Le président de l'Union pour le Congo (UPC), Paulin Makaya a vu sa demande de mise en liberté provisoire rejeter par le juge, lors de l'ouverture de son procès lundi 13 juin à Brazzaville. Le leader politique restera donc en prison pour la suite de son procès dont la prochaine audience est prévue pour le 27 juin.

L'homme est apparu jovial devant le juge correctionnel du Tribunal de grande instance de Brazzaville. L'instruction à la barre par le président de la première chambre correctionnelle, Valorien Embenga, a été pour ce prévenu un moment de relaxation. "Laissez, monsieur le président, parler un peu. J'ai été pendant longtemps privé de parole", a-t-il déclaré, visiblement soulagé.

Dès l'ouverture du procès, Paulin Makaya qui est détenu depuis sept mois à la maison d'arrêt de Brazzaville, a déclaré qu'il était "innocent", et se présentait devant le tribunal "pour dire sa part de vérité".

De bleu clair vêtu, l'air serein, le président de l'UPC, une petite formation de l'opposition congolaise, n'a pas voulu mettre le gilet vert-olive dont la maison d'arrêt habille de Brazzaville ses pensionnés. Il n'est pas non plus apparu menotté, même si le gendarme près de lui faisait cliquétiquer ces bijoux de mauvaise renommée. Et pendant l'instruction à la barre, Paulin Makaya répondait au juge dans une attitude de pédagogue arrogant, faisant perpétuellement recours à la Constitution du 20 janvier 2002, pourtant abrogée.

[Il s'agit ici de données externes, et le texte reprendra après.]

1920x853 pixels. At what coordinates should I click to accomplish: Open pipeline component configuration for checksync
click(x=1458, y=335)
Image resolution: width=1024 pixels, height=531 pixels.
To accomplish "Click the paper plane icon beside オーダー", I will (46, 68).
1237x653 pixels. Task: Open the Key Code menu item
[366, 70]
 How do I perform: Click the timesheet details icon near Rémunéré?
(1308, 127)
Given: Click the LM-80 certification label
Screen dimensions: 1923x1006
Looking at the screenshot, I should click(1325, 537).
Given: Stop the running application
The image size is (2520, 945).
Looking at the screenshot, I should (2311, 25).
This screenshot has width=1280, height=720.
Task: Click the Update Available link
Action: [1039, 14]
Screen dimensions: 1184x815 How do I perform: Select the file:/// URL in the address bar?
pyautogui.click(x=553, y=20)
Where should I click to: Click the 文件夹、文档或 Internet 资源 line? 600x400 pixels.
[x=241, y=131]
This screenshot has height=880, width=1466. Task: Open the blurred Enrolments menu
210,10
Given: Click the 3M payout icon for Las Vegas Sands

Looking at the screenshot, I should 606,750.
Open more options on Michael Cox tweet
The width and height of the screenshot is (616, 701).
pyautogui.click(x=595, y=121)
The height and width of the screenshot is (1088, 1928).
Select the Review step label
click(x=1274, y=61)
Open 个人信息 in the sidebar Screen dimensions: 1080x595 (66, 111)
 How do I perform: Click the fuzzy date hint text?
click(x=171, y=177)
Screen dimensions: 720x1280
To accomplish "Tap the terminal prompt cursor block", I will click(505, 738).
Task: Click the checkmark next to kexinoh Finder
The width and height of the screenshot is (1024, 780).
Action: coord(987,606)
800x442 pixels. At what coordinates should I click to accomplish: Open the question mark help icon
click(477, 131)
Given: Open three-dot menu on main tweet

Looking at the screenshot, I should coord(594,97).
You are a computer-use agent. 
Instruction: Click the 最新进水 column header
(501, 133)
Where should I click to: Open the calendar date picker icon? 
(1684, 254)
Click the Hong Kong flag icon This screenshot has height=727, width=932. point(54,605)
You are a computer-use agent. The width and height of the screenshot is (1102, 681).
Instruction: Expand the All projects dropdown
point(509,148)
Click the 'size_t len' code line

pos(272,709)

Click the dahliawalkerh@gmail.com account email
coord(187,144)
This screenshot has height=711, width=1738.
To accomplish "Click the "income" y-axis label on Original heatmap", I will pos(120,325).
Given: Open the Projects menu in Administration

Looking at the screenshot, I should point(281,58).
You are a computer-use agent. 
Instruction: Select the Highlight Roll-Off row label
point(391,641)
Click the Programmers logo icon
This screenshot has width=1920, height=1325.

Le président du tribunal, le qualifiant même de "sociologue résistant", devrait chaque fois le ramener à l'ordre. "Votre vie est entrain de se jouer à cet instant monsieur Makaya", s'empressait de rappeler Valorien Embanga, tel un muezzin.

Pendant l'instruction, Paulin Makaya a défendu bec et angle qu'il avait pris part à une marche "pacifique", agissant ainsi "conformément à la constitution". Il dit "ne pas regretter" avoir suivi l'appel de l'opposition, malgré l'interdiction de cette marche par l'autorité préfectorale.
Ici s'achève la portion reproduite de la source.